Perpustakaan Agung Aleksandria, menurut Baez, tidak hanya menyimpan manuskrip, tempat itu selalu ramai dengan diskusi dan ceramah kaum intelektual di zamannya. “Begitu berharganya tempat ini sehingga sempat dijuluki sebagai ‘sangkar para dewi inspirasi’,” tutur Baez.

Baca Juga: Navigator Muslim, Penemu Amerika

Bukan Perpustakaan Pertama

Dalam sejarah, Perpustakaan Agung Aleksandria memang bukanlah perpustakaan pertama. Perpustakaan-perpustakaan lain sudah sejak lama ditemukan di Yunani dan kawasan Timur Dekat/Asia Barat Daya (mencakup Anatolia, Syam/Levant, dan Irak).

Arsip tulisan pertama yang tercatat dalam sejarah terletak di kota Uruk di peradaban Sumeria kuno (sekarang 30 km timur Samawah modern, ibukota Provinsi al-Mutsanna, Irak), sekitar 3400 SM, ketika manusia baru mengembangkan tulisan.

Pengumpulan naskah-naskah oleh para ahli semakin berkembang pada tahun 2500-an SM. Kerajaan-kerajaan kuno yang maju diketahui sudah memiliki tradisi pengumpulan naskah, seperti Bangsa Het di Syam maupun Asyiria di Mesopotamia. Dua peradaban ini memiliki gudang arsip raksasa yang berisi catatan-catatan dari berbagai bahasa.

Perpustakaan paling terkenal di zaman kuno di kawasan Timur Dekat adalah perpustakaan yang dibangun Kaisar Asyurbanipal (668-627 SM) di Niniwe. Di Babilonia, pada masa kekuasaan raja penghancur Jerusalem, Nebukadnezar II (605-562 SM) pernah pula berdiri sebuah perpustakaan yang megah. Di Yunani, penguasa Athena Peisistratos (561-527 SM) konon juga membangun perpustakaan yang besar dan lengkap. Menurut sejarawan Roy MacLeod dalam Introduction: Alexandria in History and Myth (2000), budaya pengumpulan buku yang telah mentradisi baik di Yunani maupun kawasan Timur Dekat inilah yang menginspirasi gagasan pembangunan Perpustakaan Agung Aleksandria. Tokoh utamanya adalah Demetrios dari Faleron, seorang negarawan dari Athena yang diasingkan ke Aleksandria.
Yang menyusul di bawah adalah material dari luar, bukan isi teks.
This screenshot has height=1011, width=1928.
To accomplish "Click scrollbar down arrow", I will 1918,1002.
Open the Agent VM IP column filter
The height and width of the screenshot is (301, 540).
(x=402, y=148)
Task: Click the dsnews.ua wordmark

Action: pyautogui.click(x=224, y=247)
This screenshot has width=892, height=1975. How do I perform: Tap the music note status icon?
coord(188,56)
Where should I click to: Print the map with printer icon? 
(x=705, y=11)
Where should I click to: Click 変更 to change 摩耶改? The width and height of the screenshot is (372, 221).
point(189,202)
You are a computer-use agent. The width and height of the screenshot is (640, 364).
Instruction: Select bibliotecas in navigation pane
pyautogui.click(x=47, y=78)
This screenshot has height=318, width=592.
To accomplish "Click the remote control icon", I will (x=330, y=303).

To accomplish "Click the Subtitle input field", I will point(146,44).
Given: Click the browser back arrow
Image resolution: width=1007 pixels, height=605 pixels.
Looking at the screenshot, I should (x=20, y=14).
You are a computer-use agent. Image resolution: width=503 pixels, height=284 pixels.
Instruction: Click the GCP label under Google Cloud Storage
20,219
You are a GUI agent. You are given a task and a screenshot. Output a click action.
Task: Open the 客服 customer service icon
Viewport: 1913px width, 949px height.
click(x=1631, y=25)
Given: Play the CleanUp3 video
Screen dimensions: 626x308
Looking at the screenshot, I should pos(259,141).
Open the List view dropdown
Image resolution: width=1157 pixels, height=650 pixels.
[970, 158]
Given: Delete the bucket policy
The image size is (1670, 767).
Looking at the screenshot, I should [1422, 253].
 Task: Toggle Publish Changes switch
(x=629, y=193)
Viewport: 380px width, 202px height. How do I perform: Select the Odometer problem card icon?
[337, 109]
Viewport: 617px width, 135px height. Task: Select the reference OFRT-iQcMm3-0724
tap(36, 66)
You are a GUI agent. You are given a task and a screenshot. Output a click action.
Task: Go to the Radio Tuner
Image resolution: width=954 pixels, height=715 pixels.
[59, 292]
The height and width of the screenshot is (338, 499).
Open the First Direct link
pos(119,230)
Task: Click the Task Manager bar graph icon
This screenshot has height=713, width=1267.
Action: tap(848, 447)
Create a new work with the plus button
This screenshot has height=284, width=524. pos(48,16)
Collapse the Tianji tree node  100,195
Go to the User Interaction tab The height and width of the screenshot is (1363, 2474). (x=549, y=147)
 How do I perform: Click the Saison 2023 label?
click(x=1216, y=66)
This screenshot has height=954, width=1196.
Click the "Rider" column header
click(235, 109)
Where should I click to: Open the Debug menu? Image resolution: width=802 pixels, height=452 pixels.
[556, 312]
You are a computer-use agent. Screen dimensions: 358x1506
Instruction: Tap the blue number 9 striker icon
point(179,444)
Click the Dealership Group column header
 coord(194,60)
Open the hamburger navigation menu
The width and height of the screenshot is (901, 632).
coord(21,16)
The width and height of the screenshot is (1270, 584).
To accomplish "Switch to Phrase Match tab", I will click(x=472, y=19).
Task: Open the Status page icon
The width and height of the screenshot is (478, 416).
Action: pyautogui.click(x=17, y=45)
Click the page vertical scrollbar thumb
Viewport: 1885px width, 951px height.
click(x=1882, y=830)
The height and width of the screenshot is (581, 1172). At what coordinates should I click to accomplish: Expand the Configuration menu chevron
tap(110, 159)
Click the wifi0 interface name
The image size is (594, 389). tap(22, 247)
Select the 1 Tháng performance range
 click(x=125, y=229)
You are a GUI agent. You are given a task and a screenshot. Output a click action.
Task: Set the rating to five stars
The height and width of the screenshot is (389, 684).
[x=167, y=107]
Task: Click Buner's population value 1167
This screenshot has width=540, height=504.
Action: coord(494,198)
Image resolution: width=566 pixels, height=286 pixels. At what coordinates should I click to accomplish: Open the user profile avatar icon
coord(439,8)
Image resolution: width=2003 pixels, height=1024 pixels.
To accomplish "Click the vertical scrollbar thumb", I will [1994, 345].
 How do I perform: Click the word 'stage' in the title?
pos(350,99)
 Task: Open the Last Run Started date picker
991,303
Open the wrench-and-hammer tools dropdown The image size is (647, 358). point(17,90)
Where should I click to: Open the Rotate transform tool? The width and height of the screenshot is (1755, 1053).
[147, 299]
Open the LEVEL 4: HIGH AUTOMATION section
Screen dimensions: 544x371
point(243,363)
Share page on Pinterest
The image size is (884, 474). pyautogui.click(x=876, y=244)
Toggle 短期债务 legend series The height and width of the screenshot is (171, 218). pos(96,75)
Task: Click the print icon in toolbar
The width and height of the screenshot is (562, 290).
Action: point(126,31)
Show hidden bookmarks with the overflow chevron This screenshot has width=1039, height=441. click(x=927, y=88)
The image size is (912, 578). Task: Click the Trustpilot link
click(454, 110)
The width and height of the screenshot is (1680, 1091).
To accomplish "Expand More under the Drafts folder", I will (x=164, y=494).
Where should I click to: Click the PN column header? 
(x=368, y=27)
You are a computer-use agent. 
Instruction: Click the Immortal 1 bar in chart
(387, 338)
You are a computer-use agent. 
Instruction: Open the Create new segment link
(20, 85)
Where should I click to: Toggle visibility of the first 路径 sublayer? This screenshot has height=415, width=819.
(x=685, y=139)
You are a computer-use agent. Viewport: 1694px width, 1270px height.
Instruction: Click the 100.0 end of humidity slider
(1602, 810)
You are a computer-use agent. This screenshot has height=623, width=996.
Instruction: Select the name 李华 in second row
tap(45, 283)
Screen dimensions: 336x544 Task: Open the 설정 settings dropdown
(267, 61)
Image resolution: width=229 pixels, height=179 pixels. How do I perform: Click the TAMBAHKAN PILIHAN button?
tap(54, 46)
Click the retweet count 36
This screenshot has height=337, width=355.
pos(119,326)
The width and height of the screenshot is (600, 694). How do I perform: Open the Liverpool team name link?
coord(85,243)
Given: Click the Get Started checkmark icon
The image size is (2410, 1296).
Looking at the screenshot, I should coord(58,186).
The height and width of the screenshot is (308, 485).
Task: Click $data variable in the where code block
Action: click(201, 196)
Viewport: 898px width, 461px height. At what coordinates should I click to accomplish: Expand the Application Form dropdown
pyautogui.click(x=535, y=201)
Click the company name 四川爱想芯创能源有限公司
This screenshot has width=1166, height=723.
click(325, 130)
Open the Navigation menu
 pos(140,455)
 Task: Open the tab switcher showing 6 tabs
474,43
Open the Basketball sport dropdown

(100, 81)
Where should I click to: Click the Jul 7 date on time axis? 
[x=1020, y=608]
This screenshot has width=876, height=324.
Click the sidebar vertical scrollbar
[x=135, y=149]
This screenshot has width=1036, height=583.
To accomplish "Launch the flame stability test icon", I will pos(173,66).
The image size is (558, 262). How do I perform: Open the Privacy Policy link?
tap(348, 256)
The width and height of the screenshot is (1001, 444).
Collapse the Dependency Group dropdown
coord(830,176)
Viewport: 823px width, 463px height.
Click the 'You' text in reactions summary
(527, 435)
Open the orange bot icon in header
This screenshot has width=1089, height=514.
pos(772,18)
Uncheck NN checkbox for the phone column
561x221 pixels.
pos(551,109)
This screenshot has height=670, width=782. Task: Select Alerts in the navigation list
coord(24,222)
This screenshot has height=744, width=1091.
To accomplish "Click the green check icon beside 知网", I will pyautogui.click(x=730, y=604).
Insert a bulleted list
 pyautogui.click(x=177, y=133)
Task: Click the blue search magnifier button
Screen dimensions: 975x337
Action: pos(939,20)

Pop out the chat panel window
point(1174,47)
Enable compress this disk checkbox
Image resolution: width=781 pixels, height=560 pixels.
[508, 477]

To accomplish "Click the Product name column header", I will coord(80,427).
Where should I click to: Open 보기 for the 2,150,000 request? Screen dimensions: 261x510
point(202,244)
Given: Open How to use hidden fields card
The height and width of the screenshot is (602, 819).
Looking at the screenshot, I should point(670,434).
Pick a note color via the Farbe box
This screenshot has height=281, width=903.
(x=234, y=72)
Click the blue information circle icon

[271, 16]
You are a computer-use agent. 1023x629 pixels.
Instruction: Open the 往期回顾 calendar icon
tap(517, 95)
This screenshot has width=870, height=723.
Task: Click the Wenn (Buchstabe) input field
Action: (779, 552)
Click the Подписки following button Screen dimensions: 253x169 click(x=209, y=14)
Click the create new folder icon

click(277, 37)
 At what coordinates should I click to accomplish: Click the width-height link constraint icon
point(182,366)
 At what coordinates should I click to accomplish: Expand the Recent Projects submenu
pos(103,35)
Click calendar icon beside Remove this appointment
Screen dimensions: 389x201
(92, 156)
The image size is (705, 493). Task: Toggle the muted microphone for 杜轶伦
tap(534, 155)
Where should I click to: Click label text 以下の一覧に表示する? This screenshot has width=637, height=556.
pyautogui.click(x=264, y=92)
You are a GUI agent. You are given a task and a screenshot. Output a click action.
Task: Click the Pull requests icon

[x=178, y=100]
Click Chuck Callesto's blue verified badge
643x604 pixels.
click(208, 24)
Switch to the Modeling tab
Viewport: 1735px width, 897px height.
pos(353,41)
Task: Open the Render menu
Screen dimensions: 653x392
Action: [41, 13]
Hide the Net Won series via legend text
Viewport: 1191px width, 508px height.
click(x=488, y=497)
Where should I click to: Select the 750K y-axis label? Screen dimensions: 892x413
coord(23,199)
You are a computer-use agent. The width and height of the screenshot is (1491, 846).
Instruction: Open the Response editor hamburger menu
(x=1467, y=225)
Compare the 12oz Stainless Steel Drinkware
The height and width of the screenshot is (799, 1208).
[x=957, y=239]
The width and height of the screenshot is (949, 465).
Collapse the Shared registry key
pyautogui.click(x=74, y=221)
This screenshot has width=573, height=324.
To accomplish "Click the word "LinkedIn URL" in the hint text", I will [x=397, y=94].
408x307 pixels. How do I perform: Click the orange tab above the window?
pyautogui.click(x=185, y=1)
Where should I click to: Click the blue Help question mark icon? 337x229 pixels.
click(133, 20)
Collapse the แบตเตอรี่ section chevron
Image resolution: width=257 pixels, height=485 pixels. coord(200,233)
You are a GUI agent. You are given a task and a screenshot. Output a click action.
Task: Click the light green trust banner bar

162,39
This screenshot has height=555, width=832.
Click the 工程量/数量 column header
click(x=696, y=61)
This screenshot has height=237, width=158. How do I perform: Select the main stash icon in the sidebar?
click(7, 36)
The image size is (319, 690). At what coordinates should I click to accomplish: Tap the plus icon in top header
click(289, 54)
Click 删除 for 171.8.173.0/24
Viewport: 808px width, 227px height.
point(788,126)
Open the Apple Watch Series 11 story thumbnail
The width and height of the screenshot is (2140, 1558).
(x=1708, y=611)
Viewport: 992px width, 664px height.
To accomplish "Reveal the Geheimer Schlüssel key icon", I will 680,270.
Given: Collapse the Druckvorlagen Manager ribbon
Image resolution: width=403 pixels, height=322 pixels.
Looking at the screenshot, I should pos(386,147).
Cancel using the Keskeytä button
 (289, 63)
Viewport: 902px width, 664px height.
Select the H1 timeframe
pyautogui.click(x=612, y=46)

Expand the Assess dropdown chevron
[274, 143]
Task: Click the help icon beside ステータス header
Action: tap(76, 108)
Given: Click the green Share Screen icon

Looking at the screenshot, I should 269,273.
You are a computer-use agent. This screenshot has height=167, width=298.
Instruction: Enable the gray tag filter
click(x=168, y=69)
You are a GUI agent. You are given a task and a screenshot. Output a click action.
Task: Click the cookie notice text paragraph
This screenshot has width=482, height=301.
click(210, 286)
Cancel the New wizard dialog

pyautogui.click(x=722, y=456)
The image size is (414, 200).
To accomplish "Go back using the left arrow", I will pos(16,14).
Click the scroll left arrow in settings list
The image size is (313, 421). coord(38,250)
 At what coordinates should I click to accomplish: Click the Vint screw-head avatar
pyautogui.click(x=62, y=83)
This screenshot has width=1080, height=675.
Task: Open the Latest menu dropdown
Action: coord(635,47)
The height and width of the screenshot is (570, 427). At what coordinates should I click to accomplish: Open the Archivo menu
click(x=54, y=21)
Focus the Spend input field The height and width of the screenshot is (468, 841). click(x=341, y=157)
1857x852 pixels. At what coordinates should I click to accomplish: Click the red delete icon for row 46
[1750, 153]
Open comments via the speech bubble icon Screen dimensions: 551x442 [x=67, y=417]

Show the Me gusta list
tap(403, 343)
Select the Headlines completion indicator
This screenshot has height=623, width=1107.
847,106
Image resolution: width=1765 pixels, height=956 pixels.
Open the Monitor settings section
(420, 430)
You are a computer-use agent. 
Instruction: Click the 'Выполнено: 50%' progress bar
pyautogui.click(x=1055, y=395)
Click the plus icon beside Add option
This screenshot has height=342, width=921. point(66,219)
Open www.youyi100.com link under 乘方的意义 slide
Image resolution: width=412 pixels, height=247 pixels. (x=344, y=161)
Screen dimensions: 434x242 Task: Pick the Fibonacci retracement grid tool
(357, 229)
Raja-raja Makedonia pasca Kaisar Aleksander sebagai penguasa kawasan Timur Dekat dan sekitarnya, ingin mendorong penyebaran budaya Helenistik (budaya Yunani). MacLeod menyebutnya “program imperialisme budaya”. Perpustakaan dan dunia buku merupakan salah satu instrumen terpenting yang mereka prioritaskan. Oleh karena itu, setiap kota Helenistik yang besar pasti memiliki perpustakaan. Keberadaan perpustakaan meningkatkan martabat suatu kota, menarik minat cendekiawan, serta membantu penguasa dalam menjalankan pemerintahan. Terkait Perpustakaan Agung Aleksandria, para penguasa Kekaisaran Ptolemaik (305-30 SM) ingin menghadirkan konsep perpustakaan yang berbeda dan lebih unggul daripada perpustakaan lain yang pernah ada.

Baca Juga: Sejarah Islam Di Sisilia hasil perjuangan Muslim Afrika Dan Andalusia

5 Abad Berkiprah

Perpustakaan Aleksandria merupakan bagian dari sebuah lembaga penelitian besar, Mouseoin, yang dipersembahkan untuk para Musai (sembilan dewi yang melambangkan seni).

Kejayaan perpustakaan ini dicapai pada masa Ptolemeus II Philadelphus (283-246 SM). Puluhan ahli dipekerjakan menjadi pustakawan. Koleksi-koleksi baru ditambahkan, jumlahnya mencapai ratusan ribu, terutama gulungan naskah papirus, media tulis paling populer di zaman itu.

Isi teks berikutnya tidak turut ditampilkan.